Меркурьев тоже переживал за жару, особенно когда ходил в байдарочные походы. Сидеть днём в байдарке, а вечером в палатке под непрекращающимся дождём было скучно. Он любил жару, считал, что только жарой измеряется радость и удовольствие от лета, а осень терпеть не мог.
Со временем всё изменилось.
В жару Меркурьев становился вял, медленно двигался, с трудом соображал и стал понимать, почему восточные мужчины проводят жизнь в беседках и чайханах за зелёным чаем и игрой в нарды. Он стал ждать осени — чтобы вернулись бодрость, ясная голова, желание деятельности, а не лежание на топчане в тени винограда, чтобы подмёрзнуть в тёплой куртке и потом греться, радуясь, что нет жары!
Такого счастья, как снег на пляже, он даже не мог себе представить.
Нужно разбудить Муру и сводить её на море, посмотреть на снег. К обеду наверняка выйдет солнце, снег растает, и она ничего не увидит.
Василий Васильевич бежал по «променаду», заставляя себя немного ускоряться — бег должен быть атлетическим, просто так, ради удовольствия, бегают только пенсионеры и худеющие барышни!.. Он хвалил себя за то, что бегает каждое утро, и ругал за то, что всё еще не может взять штурмом лестницу.
Он должен это сделать!.. У него есть цель — каждый день кросс плюс лестница!..

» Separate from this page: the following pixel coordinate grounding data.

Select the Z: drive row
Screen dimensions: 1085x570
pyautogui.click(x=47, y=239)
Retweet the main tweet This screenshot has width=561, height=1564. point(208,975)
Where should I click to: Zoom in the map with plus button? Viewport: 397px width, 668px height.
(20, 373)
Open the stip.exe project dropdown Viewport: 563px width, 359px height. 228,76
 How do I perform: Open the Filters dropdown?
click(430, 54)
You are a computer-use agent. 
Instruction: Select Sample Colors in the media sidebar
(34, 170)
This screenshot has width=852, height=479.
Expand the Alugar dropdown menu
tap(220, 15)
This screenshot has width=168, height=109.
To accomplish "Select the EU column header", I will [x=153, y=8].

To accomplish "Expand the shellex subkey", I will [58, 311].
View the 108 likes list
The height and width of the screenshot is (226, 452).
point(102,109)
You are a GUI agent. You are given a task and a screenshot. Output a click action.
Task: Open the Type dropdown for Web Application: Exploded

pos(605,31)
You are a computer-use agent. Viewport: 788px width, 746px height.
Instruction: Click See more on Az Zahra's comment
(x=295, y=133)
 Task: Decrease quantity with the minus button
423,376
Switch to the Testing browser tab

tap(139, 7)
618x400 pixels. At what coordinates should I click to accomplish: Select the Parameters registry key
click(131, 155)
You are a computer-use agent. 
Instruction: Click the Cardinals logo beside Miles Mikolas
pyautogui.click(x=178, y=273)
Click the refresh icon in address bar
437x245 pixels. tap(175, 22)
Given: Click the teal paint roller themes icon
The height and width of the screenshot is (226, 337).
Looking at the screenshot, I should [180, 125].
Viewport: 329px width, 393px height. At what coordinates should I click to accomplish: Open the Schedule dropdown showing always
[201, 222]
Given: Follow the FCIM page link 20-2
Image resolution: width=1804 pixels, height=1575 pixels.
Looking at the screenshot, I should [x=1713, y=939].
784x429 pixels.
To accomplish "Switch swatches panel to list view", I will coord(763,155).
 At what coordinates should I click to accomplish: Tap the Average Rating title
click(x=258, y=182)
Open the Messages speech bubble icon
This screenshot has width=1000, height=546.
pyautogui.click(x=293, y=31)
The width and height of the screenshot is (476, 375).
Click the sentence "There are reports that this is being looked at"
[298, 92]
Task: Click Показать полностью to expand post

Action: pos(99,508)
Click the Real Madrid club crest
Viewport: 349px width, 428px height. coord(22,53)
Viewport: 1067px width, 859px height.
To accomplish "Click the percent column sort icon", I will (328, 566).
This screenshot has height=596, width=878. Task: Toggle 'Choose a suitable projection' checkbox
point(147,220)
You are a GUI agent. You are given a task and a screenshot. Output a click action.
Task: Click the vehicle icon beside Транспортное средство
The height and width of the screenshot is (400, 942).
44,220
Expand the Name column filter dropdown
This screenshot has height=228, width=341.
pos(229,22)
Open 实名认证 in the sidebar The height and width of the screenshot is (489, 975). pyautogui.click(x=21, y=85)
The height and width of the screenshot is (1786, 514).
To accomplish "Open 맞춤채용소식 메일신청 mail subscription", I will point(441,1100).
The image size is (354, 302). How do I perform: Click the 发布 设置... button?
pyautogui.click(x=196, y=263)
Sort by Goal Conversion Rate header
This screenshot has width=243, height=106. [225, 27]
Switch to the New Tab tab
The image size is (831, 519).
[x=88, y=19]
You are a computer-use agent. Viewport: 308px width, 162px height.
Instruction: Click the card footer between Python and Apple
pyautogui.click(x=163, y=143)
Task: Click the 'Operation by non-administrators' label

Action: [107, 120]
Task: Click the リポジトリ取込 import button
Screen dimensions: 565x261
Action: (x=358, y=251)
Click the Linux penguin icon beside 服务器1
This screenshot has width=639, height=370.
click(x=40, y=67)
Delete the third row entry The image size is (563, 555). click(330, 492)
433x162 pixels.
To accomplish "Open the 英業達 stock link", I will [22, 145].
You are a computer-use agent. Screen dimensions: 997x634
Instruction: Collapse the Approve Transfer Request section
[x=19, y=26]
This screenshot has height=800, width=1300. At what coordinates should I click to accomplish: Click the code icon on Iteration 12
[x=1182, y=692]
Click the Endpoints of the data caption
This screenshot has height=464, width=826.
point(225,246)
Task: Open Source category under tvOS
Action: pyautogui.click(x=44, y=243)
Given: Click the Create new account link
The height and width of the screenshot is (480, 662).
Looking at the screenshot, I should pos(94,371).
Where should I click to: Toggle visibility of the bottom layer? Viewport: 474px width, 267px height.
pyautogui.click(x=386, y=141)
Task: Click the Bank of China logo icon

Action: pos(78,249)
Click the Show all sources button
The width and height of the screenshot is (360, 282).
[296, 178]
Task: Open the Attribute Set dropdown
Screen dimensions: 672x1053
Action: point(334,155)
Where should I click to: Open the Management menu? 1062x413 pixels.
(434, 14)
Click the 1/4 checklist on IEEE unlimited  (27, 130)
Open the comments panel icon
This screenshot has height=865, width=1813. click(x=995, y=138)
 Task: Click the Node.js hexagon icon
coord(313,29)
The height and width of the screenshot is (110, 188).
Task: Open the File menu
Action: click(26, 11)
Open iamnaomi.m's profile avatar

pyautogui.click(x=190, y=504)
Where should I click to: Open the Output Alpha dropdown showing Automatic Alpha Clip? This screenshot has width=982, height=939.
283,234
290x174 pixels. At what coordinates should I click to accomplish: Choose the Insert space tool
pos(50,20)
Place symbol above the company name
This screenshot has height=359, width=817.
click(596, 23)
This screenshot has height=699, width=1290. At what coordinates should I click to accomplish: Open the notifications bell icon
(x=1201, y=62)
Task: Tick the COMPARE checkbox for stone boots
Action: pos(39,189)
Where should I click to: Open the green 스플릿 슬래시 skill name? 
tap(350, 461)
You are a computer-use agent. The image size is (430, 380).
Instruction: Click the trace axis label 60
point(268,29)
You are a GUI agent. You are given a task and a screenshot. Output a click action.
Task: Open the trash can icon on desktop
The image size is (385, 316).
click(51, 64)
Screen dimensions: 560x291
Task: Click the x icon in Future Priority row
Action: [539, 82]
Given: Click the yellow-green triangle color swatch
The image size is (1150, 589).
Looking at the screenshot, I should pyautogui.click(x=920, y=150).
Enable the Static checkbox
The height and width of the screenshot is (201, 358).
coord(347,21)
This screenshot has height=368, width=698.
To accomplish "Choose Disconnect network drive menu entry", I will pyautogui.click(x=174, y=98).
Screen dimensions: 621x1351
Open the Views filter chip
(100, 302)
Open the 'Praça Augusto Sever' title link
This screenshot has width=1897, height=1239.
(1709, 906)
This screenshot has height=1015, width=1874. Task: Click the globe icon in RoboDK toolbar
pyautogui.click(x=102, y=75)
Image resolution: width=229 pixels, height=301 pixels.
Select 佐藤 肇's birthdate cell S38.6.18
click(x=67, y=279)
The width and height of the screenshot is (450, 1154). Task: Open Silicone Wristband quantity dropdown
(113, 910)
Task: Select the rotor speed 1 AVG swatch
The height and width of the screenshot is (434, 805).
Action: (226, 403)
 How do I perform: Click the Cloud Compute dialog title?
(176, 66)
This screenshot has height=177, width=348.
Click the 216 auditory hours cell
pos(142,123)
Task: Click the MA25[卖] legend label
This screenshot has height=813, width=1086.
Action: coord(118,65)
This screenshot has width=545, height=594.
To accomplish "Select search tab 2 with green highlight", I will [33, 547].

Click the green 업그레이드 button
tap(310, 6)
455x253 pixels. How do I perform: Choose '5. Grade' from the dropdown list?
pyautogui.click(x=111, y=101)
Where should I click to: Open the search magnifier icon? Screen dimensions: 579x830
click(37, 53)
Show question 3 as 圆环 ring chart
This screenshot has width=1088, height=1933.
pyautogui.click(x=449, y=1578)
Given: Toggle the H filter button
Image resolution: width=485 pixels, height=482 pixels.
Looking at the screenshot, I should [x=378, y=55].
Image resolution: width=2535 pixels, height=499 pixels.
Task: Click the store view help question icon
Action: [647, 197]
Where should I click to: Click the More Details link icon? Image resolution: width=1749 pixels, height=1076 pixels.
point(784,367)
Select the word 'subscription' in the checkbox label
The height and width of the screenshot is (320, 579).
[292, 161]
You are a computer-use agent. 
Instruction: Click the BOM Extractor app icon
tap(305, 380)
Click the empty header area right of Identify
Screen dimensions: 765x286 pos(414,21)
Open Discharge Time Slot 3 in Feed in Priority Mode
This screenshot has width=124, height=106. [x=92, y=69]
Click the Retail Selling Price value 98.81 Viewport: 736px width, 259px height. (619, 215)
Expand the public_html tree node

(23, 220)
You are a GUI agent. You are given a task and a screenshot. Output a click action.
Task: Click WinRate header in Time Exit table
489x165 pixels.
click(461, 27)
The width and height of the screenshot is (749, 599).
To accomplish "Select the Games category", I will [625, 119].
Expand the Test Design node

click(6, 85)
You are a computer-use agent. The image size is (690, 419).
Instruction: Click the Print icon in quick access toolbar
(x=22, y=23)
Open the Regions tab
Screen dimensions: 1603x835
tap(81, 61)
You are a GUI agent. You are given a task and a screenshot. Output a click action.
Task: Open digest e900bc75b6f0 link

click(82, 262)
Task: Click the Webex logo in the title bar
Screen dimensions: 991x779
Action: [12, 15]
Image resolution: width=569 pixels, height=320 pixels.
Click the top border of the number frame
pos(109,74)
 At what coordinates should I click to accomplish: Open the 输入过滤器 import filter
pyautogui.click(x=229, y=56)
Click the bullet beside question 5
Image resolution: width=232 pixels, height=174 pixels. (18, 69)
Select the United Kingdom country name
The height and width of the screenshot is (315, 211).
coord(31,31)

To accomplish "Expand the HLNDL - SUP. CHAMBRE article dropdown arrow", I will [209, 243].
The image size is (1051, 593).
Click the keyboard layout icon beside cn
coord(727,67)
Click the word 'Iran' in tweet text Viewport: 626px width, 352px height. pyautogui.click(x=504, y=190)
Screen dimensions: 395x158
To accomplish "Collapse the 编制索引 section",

Сумерки не рассеивались, а как будто сгущались — с моря шли низкие сизые тучи, растрёпанные по краям, и в просветах не было неба, а только другие, более высокие тучи.
Меркурьев добежал до поворота и ещё немного ускорился. Ноги несли его неохотно, и он сердился на них и подгонял.
После поворота стал виден маяк, время от времени Василий Васильевич посматривал на него, уговаривая про себя, чтобы он приближался быстрее. Маяк не двигался с места.
Тогда он перестал на него смотреть и засёк время, чтобы взглянуть через две минуты.
Он посмотрел через одну и остановился посреди променада, словно наткнувшись на непреодолимое препятствие.
На вершине маяка горел огонь.
— Ёрш твою двадцать, — пробормотал Меркурьев, не отрывая взгляда от маяка.
Огонь мигнул и погас.
— Да что ты будешь делать! — заорал на весь пляж Василий Васильевич, голос его заглох под обрывом.
Словно отвечая ему, огонь зажёгся снова.
— Да нет там никого и быть не может! — снова закричал Василий Васильевич и погрозил маяку кулаком. — Там сто лет уже никого нет!.. И электричества тоже нет!..
Огонь погас.
Меркурьев с размаху бухнул кулаком по перилам «променада», ушиб руку, заплясал и затряс ею.
Огонь загорелся вновь.
Тут ему пришло в голову, что на маяке, должно быть, засели какие-то хулиганы и балуются с мощным прожектором, а это до добра не доведёт — в таком мраке какой-нибудь незадачливый капитан приведёт судно прямо на мель!..
Эта мысль — единственно возможное объяснение — привела его в бешенство. Меркурьев побежал к маяку гнать оттуда наглое хулиганьё. Он бежал, сильно топая, доски настила сотрясались под ним, маяк приближался стремительно, хотя только что не двигался с места.